Norway expects more growth from its aquaculture sector
Norway’s government will provide a platform for the continued growth of the country’s aquaculture sector, but it wants commercial players to do the heavy lifting in regard to overcoming its environmental challenges.
Addressing the North Atlantic Seafood Forum (NASF) 2020 on behalf of the Norwegian Ministry of Fisheries and Seafood, State Secretary Trine Danielsen described Norwegian aquaculture as “a strong and global industry,” and promised that its further growth would be supported in order to “meet the rising demand for nutritional seafood” in the years ahead.
“This is the nation’s goal. The Norwegian government has a great ambition for the aquaculture industry. This is not a difficult position to hold as we are already talking about an eager, creative, ambitious and forward-looking industry,” Danielsen said. “The industry itself is doing the hard work. They are the developers and the financial risk-takers. We, the politicians, are merely providing the conditions for sustainable growth.”
Danielsen, who was appointed state secretary a month ago and has a long association with the aquaculture industry, expects further growth from the sector. But she also cautioned that it has “a clear responsibility” to operate sustainably and solve its environmental challenges, particularly from sea lice.
In 2017, a new national “traffic light” system was introduced dividing Norway’s coast into 13 defined production areas. Based on scientific calculations, these are colored green, yellow, and red according to the perceived risk of lice-induced mortality on wild salmon numbers.
“The regulations are an effort to allow the industry to grow only in the areas where it is environmentally sustainable,” she said. “Unfortunately, this year is the first time that production capacity in two key areas will be reduced. This is negative for the industry and a loss for the nation.”
In the longer-term, new farming concepts and technologies can contribute to decreasing the industry’s environmental impact and will also lead to the release of new areas for aquaculture in the fjords and open ocean, Danielsen said.
“I’m glad to say that in Norway these days, new and exciting concepts are now in the making – both offshore and onshore in open settings and closed containment systems. New innovative concepts will continue to strengthen the already world-leading aquaculture supply for now and forever – if we do it right.”
Danielsen told delegates that strong lines of collaboration and knowledge sharing between the industry, academia, and government are key to the further sustainable expansion of the industry.

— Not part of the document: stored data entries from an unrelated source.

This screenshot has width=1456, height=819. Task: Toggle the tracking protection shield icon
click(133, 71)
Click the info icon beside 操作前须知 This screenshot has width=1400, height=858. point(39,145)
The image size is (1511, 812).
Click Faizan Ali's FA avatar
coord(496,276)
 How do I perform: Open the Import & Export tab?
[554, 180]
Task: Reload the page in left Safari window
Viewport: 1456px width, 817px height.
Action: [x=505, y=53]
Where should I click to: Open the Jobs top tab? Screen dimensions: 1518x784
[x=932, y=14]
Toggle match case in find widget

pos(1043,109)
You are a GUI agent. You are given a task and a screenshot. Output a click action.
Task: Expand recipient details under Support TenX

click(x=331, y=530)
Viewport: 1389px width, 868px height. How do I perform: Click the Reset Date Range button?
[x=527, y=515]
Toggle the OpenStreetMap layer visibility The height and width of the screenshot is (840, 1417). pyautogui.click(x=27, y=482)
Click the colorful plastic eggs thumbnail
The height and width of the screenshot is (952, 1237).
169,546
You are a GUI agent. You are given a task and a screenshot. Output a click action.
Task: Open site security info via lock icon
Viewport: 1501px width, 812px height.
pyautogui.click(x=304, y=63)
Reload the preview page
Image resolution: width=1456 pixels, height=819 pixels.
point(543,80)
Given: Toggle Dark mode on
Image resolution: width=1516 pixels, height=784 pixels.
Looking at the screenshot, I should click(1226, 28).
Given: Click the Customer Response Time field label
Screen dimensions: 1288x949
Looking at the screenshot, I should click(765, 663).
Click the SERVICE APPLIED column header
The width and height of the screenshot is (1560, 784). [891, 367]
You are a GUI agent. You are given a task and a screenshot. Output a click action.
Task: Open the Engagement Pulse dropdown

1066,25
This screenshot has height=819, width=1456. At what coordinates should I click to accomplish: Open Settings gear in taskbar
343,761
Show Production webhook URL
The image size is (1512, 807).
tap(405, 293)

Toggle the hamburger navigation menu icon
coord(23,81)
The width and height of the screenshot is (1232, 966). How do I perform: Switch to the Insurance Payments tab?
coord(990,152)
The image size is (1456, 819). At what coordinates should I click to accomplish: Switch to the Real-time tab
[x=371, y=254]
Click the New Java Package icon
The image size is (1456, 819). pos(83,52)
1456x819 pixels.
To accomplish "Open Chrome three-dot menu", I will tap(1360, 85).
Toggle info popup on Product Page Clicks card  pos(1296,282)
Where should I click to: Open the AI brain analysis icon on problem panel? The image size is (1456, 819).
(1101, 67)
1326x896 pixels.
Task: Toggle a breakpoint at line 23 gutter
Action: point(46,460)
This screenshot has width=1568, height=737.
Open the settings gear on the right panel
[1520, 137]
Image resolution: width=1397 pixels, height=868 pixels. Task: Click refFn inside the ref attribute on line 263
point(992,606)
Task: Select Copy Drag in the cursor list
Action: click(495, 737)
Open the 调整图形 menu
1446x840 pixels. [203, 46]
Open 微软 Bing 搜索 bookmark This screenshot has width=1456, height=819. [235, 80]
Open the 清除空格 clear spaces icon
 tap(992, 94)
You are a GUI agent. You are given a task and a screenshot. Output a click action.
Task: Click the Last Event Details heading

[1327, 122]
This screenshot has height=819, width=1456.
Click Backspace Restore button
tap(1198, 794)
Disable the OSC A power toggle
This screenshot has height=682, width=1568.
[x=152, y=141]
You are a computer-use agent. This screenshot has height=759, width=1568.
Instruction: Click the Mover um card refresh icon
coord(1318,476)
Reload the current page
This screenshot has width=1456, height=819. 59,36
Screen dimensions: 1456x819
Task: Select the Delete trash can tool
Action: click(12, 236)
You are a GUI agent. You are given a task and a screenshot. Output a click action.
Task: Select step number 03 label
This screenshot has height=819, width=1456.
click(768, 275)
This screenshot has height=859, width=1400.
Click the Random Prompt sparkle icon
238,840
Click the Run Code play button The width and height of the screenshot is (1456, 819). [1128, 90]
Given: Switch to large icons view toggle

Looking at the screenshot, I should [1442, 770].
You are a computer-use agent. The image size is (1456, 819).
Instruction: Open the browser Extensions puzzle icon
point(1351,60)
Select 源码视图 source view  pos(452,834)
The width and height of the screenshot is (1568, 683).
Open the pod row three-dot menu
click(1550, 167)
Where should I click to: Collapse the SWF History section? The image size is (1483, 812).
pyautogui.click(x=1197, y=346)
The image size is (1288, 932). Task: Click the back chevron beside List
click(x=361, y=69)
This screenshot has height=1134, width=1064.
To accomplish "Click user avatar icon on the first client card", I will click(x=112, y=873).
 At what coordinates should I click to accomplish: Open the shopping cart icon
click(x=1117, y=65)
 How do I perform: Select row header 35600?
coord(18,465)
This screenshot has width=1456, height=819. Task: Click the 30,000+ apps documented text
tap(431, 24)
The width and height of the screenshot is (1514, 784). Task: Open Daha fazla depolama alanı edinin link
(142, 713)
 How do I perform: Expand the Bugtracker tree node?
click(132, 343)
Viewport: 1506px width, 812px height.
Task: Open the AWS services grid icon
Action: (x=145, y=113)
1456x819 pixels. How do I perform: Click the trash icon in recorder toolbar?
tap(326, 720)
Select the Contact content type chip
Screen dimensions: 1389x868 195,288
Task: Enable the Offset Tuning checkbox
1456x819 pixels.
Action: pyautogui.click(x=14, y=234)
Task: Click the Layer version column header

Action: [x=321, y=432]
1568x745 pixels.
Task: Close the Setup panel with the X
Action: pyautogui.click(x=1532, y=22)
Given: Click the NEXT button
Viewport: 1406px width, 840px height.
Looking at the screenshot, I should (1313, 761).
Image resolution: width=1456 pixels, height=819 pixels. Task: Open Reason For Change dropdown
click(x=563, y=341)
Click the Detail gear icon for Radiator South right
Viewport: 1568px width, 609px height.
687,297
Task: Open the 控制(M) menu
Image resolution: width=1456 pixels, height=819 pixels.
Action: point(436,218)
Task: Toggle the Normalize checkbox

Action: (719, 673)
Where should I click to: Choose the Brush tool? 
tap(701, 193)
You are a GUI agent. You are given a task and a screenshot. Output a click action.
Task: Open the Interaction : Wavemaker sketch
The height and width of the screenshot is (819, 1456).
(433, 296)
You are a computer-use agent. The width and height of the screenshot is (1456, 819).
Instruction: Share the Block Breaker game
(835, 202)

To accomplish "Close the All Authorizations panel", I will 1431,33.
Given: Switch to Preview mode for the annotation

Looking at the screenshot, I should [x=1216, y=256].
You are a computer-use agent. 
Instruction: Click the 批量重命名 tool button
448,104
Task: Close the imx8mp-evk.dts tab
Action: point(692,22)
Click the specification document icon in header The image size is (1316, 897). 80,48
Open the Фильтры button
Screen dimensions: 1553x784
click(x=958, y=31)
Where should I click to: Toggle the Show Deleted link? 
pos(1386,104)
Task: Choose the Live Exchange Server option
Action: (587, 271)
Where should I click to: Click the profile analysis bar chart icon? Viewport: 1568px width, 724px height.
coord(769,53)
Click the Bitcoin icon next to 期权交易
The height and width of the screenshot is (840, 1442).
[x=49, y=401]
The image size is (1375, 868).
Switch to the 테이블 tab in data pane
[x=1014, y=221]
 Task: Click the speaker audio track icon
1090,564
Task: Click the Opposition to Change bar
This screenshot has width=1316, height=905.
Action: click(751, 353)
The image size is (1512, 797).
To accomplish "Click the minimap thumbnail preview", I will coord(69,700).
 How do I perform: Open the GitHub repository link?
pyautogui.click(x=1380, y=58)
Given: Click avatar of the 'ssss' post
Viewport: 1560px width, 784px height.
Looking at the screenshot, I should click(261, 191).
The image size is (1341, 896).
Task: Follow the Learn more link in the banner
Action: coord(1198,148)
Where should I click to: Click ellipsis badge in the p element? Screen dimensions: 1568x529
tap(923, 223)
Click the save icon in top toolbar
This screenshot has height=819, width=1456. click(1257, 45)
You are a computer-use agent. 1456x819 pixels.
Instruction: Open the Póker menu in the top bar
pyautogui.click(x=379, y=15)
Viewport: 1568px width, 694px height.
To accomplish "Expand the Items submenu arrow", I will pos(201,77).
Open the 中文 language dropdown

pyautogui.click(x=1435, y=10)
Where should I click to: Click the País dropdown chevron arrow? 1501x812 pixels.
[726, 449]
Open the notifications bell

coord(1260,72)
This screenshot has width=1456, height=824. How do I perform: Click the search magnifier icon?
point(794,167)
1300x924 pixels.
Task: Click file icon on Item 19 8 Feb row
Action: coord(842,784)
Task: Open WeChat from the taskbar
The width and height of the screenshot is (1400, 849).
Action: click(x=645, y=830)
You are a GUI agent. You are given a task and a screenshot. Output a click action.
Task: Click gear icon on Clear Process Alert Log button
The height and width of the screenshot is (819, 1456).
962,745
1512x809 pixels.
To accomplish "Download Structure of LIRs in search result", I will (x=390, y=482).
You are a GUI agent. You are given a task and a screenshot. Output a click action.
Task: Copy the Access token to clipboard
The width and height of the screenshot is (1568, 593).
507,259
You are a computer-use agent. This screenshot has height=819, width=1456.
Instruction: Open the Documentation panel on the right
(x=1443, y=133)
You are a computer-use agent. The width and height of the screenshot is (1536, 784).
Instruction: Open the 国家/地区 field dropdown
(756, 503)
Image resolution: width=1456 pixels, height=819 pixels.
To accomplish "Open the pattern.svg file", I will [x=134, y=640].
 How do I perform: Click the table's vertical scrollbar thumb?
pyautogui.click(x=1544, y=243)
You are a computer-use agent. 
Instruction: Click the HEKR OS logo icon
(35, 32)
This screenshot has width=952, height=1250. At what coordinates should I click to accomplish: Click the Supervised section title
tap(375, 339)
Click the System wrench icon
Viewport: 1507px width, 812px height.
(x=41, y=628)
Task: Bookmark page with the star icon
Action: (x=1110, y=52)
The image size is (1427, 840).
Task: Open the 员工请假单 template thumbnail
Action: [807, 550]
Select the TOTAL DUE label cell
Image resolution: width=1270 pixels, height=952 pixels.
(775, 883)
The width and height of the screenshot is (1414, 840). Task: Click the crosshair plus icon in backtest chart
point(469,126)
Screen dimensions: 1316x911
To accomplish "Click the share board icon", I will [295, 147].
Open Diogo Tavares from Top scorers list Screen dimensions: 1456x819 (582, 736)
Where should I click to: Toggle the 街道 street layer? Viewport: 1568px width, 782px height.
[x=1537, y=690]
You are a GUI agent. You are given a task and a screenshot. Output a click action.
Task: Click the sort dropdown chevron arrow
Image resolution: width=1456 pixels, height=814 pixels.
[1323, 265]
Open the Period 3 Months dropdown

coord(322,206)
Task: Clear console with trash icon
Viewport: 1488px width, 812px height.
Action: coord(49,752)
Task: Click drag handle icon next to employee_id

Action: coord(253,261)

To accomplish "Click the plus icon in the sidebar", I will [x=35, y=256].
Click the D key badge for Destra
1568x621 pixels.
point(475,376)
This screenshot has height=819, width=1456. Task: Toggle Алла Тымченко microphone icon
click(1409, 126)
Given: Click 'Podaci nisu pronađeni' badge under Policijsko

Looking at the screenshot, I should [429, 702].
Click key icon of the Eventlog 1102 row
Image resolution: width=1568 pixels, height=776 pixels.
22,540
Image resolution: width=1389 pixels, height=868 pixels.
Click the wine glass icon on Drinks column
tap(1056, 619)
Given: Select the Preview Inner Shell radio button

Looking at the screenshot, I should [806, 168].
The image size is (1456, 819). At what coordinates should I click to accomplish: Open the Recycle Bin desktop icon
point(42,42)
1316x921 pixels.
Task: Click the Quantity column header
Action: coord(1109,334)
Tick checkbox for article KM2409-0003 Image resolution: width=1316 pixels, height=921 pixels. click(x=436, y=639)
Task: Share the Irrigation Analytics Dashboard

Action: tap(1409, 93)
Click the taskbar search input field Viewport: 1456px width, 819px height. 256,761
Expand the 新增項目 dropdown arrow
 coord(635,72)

“Cooperation between these three partners has proven to be one of the success factors for developing the aquaculture industry into what it is today. Norway is the world’s second largest seafood exporter and ensuring market access for Norwegian seafood products is the key priority for the government,” she said. “Salmon produced in Norwegian waters are exported to more than 140 markets around the world. The industry strictly observes the requirements set in the international markets. It knows the environmental consequences of seafood production must be under control. It is about animal welfare. It is about the bottom line. And ultimately, it’s about the reputation of the industry. These concerns are all linked. By choosing Norwegian salmon, customers trust that we are producing it sustainably and without any suffering by the fish. Here lies the route to the sector’s reputation.”
The Norwegian government aims to smooth the way and augment the existing resources of the aquaculture industry, Danielsen said.
“Our government will continue to be an active supporter for the seafood industry and try to stimulate development. We are continuously working to develop and improve the industry’s framework conditions – to strengthen the competitive forces,” she said. “However, the industry sits in the driver’s seat. We, the politicians and the bureaucracy, are in the back. And there is an ocean of opportunity out there.”